** Records drawn from a dataset **
——————
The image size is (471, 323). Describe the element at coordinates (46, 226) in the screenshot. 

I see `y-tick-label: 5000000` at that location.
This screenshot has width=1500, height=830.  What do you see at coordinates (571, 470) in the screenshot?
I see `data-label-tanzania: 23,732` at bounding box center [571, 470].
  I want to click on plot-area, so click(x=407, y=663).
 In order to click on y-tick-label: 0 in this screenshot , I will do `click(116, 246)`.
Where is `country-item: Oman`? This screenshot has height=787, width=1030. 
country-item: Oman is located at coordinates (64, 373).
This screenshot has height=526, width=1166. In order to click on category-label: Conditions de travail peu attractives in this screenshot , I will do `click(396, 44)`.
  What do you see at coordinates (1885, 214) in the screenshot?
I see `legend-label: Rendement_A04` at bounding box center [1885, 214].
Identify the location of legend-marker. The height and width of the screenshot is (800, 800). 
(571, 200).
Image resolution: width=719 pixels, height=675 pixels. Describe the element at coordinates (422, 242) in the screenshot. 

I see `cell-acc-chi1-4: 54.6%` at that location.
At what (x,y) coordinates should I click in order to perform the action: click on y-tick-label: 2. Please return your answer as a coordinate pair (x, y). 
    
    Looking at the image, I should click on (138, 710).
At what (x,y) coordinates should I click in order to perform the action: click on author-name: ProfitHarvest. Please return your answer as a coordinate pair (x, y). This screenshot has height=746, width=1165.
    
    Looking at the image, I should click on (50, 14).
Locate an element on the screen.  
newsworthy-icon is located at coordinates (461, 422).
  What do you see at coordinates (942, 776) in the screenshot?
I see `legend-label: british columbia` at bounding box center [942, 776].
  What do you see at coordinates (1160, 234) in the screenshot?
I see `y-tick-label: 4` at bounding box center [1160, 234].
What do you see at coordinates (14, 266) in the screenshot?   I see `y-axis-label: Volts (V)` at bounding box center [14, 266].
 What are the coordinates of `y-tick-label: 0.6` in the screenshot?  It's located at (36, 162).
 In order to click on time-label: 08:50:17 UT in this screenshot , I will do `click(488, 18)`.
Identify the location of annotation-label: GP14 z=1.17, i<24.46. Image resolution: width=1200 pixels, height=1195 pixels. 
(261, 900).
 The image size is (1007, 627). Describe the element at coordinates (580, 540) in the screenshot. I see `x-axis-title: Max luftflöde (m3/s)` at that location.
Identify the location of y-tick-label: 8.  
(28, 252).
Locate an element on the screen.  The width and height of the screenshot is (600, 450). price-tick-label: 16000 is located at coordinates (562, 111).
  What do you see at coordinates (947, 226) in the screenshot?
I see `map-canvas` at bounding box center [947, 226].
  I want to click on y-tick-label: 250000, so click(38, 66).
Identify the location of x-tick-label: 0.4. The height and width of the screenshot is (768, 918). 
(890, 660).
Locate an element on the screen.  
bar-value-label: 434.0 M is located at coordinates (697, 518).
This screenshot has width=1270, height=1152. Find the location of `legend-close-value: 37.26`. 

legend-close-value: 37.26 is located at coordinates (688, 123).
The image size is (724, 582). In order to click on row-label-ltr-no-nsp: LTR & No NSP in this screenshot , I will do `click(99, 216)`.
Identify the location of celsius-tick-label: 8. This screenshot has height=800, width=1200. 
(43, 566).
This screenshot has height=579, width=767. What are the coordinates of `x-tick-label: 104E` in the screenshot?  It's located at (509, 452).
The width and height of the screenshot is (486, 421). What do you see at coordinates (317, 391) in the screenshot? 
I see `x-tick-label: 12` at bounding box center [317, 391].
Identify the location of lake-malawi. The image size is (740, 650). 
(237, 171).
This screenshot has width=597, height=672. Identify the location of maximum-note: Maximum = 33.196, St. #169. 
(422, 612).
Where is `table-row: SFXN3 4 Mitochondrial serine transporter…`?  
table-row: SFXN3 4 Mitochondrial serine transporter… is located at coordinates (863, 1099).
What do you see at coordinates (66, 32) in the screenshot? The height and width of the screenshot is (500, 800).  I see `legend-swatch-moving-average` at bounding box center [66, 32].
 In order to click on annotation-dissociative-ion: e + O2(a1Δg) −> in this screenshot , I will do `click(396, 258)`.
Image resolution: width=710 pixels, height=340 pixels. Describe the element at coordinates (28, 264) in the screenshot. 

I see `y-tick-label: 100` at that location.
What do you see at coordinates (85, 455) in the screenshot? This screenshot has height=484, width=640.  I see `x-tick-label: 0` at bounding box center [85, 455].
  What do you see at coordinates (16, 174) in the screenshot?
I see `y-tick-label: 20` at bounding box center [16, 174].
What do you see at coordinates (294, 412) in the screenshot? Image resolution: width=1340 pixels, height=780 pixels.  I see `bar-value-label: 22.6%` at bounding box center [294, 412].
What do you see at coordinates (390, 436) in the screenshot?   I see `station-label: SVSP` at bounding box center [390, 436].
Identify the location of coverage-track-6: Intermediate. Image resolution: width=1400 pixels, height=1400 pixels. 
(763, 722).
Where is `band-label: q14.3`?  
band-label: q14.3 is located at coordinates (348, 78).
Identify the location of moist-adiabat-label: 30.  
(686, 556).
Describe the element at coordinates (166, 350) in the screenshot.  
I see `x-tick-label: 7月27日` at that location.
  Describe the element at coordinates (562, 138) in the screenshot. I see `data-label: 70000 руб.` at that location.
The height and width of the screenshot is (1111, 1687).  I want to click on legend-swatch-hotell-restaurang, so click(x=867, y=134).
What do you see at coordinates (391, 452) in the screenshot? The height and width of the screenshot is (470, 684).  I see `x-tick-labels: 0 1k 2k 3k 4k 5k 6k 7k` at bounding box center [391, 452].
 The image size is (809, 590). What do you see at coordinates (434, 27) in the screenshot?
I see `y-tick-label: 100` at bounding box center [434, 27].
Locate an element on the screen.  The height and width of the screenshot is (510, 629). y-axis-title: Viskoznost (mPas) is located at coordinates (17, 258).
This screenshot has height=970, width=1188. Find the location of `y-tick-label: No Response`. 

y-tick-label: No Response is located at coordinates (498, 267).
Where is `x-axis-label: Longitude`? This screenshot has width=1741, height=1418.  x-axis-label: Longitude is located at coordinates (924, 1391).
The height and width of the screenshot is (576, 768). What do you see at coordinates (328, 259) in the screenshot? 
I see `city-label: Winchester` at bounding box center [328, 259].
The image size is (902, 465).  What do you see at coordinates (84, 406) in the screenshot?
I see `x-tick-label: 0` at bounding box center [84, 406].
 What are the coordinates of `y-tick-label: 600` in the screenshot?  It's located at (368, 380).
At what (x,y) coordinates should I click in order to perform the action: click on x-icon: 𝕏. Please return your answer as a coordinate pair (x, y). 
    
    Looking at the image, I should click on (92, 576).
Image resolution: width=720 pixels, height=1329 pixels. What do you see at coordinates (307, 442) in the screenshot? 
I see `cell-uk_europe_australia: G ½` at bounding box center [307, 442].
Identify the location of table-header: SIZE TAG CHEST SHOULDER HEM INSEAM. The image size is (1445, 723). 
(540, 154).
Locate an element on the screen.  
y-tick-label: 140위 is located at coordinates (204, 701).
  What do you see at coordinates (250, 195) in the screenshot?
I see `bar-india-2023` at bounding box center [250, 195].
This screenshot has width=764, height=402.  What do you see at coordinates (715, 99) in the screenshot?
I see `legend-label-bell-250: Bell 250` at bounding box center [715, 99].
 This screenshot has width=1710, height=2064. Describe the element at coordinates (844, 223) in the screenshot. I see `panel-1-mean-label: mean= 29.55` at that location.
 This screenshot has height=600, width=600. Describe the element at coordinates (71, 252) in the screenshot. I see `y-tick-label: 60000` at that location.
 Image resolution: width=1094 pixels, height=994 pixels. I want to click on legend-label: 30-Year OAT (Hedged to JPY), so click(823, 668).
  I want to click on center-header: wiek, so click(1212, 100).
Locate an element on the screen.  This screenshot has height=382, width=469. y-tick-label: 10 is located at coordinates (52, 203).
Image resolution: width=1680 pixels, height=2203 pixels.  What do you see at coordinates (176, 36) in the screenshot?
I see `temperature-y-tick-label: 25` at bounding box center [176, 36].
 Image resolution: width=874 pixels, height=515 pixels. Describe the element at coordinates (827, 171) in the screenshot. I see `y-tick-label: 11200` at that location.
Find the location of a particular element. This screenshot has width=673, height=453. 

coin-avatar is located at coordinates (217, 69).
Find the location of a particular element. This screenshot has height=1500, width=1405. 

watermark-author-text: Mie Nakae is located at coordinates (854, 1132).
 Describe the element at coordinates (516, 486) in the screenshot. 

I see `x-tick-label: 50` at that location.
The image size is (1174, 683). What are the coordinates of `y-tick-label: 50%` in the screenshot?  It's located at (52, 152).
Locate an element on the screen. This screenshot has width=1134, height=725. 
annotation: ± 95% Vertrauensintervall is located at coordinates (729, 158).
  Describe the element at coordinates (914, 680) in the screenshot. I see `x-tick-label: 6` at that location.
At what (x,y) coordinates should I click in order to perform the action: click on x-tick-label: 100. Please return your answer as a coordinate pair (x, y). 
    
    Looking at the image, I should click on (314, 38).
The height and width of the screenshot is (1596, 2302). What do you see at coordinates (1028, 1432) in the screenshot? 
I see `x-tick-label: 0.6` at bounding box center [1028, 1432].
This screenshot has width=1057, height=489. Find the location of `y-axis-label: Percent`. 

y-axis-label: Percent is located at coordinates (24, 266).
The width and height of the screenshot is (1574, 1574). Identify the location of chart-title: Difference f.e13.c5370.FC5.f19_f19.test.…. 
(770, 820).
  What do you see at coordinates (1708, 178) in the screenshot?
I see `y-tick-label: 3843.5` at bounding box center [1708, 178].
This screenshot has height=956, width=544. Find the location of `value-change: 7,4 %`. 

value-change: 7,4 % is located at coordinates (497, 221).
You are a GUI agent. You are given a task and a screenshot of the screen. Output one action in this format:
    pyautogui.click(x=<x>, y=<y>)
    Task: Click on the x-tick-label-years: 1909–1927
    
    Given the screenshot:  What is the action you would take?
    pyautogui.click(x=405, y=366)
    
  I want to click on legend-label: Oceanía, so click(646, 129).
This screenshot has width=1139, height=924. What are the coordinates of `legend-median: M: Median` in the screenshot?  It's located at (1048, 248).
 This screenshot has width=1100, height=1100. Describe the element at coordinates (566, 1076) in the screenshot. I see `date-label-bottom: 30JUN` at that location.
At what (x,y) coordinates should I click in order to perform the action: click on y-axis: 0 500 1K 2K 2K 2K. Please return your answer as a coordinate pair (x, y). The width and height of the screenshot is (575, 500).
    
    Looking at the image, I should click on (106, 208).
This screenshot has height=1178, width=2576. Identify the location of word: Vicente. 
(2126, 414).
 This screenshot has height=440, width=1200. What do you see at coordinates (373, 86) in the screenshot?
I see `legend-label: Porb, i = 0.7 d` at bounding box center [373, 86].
——————
** What you have to do **
Copy out the lines between the one holding "The height and width of the screenshot is (576, 768)." and the one holding "center [250, 195].", inclusive, swapping "coordinate pair" for "pair of numbers" and leaving everything else the same.

** Answer space **
The height and width of the screenshot is (576, 768). What do you see at coordinates (328, 259) in the screenshot? 
I see `city-label: Winchester` at bounding box center [328, 259].
The image size is (902, 465).  What do you see at coordinates (84, 406) in the screenshot?
I see `x-tick-label: 0` at bounding box center [84, 406].
 What are the coordinates of `y-tick-label: 600` in the screenshot?  It's located at (368, 380).
At what (x,y) coordinates should I click in order to perform the action: click on x-icon: 𝕏. Please return your answer as a pair of numbers (x, y). 
    
    Looking at the image, I should click on (92, 576).
Image resolution: width=720 pixels, height=1329 pixels. What do you see at coordinates (307, 442) in the screenshot? 
I see `cell-uk_europe_australia: G ½` at bounding box center [307, 442].
Identify the location of table-header: SIZE TAG CHEST SHOULDER HEM INSEAM. The image size is (1445, 723). 
(540, 154).
Locate an element on the screen.  
y-tick-label: 140위 is located at coordinates (204, 701).
  What do you see at coordinates (250, 195) in the screenshot?
I see `bar-india-2023` at bounding box center [250, 195].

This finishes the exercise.